The Blow family had been waiting in the wings for years. The sons of Peter Blow, Scott’s original owner, had funded his legal fight from the beginning. Henry and Taylor Blow had become anti-slavery advocates and saw Scott’s lawsuit as an important challenge to the institution itself. They had known Scott since childhood and reconnected with him after he returned to St. Louis.1The State Historical Society of Missouri. Dred Scott

The Chaffees arranged to transfer ownership of the Scott family back to Taylor Blow. Irene Chaffee reportedly insisted on collecting roughly $750 in wages that the local sheriff had been holding during the eight years of litigation. On May 26, 1857, less than three months after the Supreme Court ruling, Taylor Blow walked into the St. Louis Circuit Court and emancipated Dred, Harriet, and their two daughters, Eliza and Lizzie. The manumission papers were drawn up by attorney Arba Nelson Crane and presented to Judge Alexander Hamilton, the same judge who had originally heard the case years earlier.1The State Historical Society of Missouri. Dred Scott

The Supreme Court had declared that Scott could never be a citizen. A private act of manumission could not change that legal reality under federal law. But it gave the Scott family something the courts had refused: their physical freedom and the right to live without an owner’s control.

Life After Freedom

Dred Scott’s time as a free man was brief. He found work as a porter at Barnum’s Hotel, a well-known establishment in St. Louis.1The State Historical Society of Missouri. Dred Scott People who had followed his case in the newspapers recognized him around the city. He reportedly enjoyed the ordinary fact of moving through his daily life without an owner’s oversight, something most free people never think about.
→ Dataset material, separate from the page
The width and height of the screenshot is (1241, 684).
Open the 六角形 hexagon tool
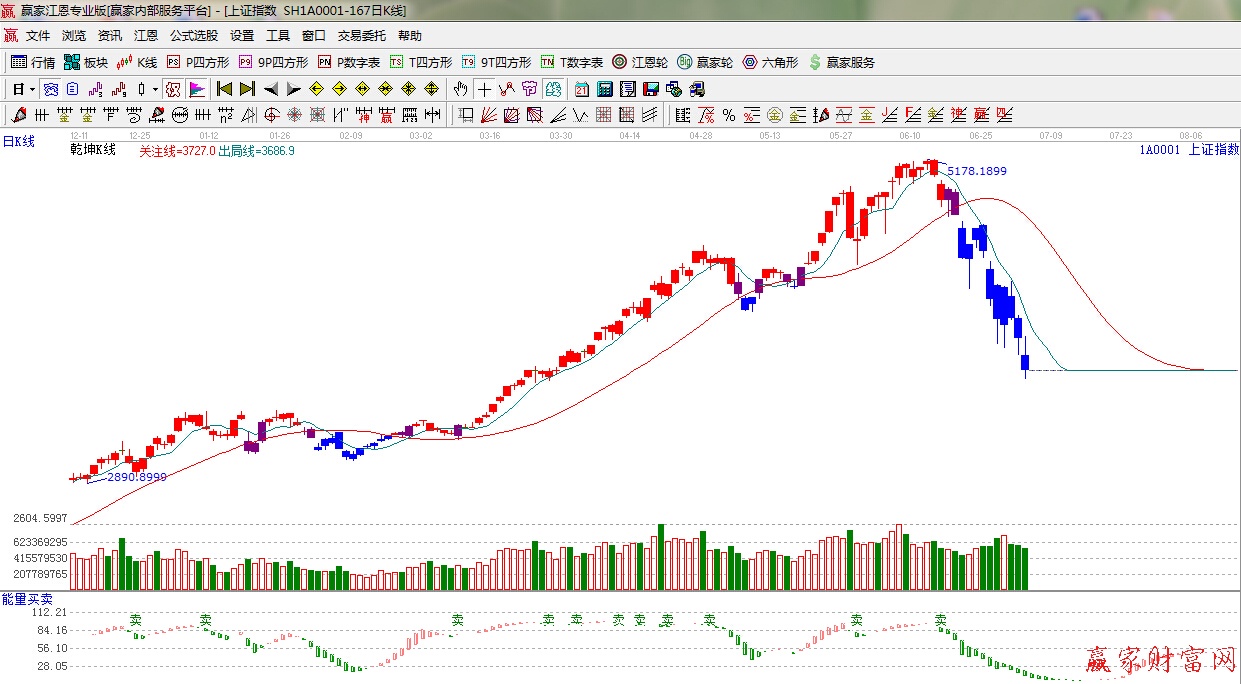click(769, 62)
Scott died of tuberculosis on September 17, 1858, roughly sixteen months after gaining his freedom.2National Park Service. Dred Scott He was buried in St. Louis. Harriet Scott outlived him by nearly two decades, dying on June 17, 1876.6The State Historical Society of Missouri. Harriet Robinson Scott

How the Constitution Overturned the Decision

The Dred Scott decision stood as binding law for less than a decade. The Civil War and the constitutional amendments that followed dismantled it piece by piece.

The Thirteenth Amendment, ratified in December 1865, abolished slavery throughout the United States.7Library of Congress. U.S. Constitution – Thirteenth Amendment Congress followed in 1866 with the Civil Rights Act, which declared that all persons born in the United States, regardless of race or previous condition of slavery, were citizens entitled to the same legal rights as white citizens.

The Fourteenth Amendment, ratified in 1868, went directly at the heart of Taney’s opinion by writing birthright citizenship into the Constitution: “All persons born or naturalized in the United States, and subject to the jurisdiction thereof, are citizens of the United States and of the State wherein they reside.”8Library of Congress. U.S. Constitution – Fourteenth Amendment That language was specifically intended to repeal the Dred Scott ruling and its conclusion that Black Americans could never claim citizenship.9National Museum of African American History and Culture. Reconstructing Citizenship

Dred Scott never saw any of it. But the amendments that reversed the decision bearing his name remain foundational to American civil rights law more than 150 years later.